:: TASK TO CARRY OUT ::
Gather every line in the entries below that contains the string "size", treating uppercase and lowercase letters as different.

======== PROVIDED RECORDS ========

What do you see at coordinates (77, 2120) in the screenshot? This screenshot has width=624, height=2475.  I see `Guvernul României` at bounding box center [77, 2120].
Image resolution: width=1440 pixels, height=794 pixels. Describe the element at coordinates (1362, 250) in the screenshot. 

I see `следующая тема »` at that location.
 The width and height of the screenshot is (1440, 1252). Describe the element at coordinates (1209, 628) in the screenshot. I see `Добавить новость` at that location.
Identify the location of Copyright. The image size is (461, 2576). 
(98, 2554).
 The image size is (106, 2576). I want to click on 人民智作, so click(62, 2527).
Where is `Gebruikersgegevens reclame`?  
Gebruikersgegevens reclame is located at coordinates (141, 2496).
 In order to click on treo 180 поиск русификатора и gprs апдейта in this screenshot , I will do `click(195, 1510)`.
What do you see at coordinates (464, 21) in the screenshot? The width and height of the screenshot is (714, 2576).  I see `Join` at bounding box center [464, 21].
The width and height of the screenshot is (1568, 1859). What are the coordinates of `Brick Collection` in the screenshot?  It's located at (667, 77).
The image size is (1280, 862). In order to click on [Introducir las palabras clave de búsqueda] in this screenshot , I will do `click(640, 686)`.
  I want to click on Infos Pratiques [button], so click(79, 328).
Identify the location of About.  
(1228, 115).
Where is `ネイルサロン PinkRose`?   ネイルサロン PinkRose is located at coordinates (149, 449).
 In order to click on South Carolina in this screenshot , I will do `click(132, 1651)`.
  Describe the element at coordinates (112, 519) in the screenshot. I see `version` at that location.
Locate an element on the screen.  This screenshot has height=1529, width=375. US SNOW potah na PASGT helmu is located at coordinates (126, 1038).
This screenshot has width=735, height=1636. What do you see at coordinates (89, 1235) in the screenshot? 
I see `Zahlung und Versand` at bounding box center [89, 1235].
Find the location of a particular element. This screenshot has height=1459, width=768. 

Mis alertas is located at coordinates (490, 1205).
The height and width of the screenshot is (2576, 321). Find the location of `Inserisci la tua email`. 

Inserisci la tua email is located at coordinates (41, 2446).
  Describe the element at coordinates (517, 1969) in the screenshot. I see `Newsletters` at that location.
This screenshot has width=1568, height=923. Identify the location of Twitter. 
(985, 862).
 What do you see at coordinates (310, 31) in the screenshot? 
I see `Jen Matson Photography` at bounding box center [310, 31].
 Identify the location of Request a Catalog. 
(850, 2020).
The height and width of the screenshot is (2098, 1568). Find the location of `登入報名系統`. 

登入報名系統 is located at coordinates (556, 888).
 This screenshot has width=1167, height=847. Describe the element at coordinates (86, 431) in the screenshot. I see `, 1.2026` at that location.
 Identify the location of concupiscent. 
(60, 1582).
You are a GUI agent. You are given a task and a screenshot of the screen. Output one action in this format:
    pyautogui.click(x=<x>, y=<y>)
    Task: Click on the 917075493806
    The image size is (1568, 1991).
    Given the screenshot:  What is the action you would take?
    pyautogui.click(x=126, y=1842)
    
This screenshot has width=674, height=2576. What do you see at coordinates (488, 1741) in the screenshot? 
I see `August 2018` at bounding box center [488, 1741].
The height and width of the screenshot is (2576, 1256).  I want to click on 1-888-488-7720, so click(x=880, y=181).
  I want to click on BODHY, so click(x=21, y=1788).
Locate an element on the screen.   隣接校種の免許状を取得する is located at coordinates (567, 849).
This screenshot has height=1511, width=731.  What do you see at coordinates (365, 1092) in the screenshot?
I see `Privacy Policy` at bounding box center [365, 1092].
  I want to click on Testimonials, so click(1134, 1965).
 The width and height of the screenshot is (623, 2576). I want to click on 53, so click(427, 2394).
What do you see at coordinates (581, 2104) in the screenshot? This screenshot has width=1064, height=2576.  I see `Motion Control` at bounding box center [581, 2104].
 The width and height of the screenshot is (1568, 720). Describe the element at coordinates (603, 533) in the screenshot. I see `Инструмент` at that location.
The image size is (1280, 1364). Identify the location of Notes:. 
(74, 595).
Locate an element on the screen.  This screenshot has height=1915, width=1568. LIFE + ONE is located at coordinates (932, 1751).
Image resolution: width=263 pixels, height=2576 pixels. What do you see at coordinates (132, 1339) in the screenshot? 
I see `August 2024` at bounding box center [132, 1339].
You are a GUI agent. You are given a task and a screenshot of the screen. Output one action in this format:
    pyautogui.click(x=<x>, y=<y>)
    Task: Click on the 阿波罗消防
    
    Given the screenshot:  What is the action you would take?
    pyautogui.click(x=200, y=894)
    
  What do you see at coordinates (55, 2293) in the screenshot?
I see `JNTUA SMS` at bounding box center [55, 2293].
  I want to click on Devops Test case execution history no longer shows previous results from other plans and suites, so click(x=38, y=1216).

========

:: OUTPUT FOR THIS EXERCISE ::
Identify the location of Copyright. The image size is (461, 2576). 
 The image size is (106, 2576). I want to click on 人民智作, so click(62, 2527).
The image size is (1280, 862). In order to click on [Introducir las palabras clave de búsqueda] in this screenshot , I will do `click(640, 686)`.
    The image size is (1568, 1991).
The image size is (1280, 1364). Identify the location of Notes:. 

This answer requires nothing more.